#### [REQUIREMENT]
Identify, in the records below, every line where the string "will" appears, and copy each such line.

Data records
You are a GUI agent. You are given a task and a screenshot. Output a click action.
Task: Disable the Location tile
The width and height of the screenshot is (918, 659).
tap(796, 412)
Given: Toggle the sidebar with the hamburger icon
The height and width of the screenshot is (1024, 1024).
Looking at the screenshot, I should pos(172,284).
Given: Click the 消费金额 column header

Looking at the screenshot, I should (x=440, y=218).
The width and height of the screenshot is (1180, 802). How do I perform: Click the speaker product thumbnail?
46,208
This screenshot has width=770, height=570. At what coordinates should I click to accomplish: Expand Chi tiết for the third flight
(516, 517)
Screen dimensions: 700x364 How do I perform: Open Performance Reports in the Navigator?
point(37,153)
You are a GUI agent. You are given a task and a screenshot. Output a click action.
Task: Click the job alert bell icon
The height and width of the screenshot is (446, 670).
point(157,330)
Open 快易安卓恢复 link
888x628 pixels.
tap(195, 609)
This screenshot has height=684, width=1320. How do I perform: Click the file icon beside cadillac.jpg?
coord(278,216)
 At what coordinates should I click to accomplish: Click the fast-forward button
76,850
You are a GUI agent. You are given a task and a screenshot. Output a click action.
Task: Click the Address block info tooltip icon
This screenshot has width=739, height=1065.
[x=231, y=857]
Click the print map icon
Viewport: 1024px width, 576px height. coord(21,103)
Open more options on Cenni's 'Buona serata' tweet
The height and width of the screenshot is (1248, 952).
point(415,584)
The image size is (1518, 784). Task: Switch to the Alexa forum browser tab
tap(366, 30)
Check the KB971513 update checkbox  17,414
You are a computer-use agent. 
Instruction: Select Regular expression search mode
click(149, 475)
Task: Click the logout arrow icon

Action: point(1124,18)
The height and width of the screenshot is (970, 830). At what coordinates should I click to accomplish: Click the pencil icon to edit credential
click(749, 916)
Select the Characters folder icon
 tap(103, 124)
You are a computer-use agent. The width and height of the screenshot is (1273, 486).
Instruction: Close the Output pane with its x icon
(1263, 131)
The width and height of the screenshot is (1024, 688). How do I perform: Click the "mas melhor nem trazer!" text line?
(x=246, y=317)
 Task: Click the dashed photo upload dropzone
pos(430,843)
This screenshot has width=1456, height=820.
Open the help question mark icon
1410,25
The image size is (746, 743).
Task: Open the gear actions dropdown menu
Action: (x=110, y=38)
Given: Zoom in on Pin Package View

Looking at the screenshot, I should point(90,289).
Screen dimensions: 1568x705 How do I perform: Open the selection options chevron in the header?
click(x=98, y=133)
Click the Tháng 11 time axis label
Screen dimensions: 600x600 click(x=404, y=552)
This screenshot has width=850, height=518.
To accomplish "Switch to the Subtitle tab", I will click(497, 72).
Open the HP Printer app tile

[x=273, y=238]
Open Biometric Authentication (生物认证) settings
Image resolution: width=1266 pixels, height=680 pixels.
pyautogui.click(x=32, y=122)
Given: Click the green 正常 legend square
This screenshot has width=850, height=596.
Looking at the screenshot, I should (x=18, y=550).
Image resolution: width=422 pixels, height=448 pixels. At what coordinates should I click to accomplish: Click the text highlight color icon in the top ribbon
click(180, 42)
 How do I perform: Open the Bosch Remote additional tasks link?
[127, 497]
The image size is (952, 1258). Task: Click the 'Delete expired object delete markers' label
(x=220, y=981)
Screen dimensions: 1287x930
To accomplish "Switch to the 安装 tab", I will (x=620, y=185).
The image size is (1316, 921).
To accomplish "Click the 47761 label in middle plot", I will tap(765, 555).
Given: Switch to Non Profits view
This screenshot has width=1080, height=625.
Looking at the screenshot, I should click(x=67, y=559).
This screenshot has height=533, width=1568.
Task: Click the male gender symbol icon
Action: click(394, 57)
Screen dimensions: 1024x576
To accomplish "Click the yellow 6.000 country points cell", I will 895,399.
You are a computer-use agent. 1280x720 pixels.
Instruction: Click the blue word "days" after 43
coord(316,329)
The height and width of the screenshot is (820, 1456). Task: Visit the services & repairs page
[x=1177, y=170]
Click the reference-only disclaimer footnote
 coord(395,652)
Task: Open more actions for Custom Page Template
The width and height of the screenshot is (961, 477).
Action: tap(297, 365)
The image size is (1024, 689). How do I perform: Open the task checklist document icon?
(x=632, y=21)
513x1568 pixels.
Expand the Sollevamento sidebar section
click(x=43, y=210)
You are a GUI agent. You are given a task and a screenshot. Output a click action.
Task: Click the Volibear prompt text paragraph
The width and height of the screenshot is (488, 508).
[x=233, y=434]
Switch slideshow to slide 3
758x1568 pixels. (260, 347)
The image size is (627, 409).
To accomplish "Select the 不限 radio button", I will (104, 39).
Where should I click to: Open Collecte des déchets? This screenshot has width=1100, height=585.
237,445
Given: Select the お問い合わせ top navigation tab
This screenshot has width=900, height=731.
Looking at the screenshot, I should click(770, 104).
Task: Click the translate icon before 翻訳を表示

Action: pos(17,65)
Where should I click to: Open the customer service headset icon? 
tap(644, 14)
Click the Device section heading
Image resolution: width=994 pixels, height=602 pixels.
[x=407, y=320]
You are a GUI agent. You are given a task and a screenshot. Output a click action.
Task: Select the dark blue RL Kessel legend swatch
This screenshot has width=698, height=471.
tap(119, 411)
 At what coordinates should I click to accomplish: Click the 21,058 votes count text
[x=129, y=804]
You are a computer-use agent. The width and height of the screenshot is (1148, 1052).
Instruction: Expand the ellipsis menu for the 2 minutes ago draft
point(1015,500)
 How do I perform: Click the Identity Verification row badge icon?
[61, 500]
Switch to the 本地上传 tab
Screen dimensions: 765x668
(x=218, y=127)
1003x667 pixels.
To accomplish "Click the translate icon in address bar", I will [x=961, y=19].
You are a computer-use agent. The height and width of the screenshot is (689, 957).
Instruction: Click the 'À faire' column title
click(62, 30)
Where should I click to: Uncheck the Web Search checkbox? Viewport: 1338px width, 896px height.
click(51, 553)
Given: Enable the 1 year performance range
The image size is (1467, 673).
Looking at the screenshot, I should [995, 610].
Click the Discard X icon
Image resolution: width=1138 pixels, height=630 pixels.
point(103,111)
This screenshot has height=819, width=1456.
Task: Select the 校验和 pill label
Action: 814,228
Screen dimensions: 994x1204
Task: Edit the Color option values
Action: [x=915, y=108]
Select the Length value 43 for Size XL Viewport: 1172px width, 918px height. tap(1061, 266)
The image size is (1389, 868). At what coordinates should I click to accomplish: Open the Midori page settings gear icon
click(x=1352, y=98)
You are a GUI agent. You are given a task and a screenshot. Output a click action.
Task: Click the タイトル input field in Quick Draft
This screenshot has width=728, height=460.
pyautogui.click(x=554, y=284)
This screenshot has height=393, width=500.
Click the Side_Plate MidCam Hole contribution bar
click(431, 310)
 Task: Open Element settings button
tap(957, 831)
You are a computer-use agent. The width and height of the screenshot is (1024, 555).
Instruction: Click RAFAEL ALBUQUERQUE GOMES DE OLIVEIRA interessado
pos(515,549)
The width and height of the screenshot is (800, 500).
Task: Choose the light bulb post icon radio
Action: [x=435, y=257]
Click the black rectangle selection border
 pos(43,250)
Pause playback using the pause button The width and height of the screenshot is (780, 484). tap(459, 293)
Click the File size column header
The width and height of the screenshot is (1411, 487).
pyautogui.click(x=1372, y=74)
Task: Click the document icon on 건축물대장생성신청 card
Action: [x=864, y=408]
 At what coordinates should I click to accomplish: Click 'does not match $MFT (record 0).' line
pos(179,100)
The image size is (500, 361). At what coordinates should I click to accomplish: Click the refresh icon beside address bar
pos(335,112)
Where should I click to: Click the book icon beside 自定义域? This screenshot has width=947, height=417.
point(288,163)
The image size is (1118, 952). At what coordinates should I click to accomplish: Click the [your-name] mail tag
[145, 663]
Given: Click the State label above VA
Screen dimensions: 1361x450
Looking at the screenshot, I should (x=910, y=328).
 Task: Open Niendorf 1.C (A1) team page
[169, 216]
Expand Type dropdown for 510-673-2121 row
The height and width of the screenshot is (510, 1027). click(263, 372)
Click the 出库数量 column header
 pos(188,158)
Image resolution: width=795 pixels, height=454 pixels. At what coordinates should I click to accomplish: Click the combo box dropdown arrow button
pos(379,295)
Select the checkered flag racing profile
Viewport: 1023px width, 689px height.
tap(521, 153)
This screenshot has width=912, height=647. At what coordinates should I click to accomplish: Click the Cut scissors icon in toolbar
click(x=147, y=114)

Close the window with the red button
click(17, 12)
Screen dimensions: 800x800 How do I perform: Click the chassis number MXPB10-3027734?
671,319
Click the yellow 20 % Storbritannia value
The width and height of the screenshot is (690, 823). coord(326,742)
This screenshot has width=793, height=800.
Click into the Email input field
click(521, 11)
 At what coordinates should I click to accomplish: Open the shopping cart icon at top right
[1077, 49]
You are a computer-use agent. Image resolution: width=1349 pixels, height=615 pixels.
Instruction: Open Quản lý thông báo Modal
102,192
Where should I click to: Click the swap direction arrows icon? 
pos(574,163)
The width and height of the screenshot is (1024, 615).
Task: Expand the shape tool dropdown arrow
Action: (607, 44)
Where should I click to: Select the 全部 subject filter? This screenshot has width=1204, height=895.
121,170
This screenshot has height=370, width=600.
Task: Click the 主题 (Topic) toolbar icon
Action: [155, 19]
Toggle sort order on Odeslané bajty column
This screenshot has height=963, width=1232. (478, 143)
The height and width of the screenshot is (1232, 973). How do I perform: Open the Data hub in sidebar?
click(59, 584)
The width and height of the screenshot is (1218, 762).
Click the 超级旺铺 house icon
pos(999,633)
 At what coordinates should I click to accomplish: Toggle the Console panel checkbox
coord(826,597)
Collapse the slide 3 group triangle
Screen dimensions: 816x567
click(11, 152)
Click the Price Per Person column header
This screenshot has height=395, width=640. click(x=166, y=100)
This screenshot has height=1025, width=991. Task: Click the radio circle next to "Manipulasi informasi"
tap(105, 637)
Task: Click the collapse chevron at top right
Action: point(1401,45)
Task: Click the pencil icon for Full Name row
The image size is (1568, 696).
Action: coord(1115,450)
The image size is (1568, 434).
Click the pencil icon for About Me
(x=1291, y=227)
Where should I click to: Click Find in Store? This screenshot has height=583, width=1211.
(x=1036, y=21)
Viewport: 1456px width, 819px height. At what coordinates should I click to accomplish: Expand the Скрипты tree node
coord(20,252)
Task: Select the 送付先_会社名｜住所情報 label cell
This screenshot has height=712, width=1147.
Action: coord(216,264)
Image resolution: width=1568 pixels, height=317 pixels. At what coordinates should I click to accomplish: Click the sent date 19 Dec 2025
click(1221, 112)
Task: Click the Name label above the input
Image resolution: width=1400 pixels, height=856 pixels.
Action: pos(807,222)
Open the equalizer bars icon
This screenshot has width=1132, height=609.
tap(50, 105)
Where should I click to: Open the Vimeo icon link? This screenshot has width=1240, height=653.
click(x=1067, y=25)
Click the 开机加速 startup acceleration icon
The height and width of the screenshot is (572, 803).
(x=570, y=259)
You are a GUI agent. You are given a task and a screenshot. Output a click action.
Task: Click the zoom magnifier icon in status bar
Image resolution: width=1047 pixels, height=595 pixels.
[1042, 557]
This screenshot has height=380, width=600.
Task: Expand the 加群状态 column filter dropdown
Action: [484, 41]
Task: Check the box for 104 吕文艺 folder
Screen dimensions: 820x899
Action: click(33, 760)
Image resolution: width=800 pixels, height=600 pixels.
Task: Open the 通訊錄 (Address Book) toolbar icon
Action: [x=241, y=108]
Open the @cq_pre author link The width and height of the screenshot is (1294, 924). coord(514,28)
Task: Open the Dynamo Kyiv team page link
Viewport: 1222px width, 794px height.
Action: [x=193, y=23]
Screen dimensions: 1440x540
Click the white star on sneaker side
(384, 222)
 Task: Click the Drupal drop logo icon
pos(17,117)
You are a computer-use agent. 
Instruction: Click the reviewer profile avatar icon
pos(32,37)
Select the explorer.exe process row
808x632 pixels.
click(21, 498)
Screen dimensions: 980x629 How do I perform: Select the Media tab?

#### [ANSWER BOX]
To accomplish "Switch to the Subtitle tab", I will click(497, 72).
To accomplish "Switch to the 安装 tab", I will (x=620, y=185).
To accomplish "Click the 47761 label in middle plot", I will tap(765, 555).
To accomplish "Click the yellow 6.000 country points cell", I will 895,399.
To accomplish "Select the 不限 radio button", I will (104, 39).
To accomplish "Click the translate icon in address bar", I will [x=961, y=19].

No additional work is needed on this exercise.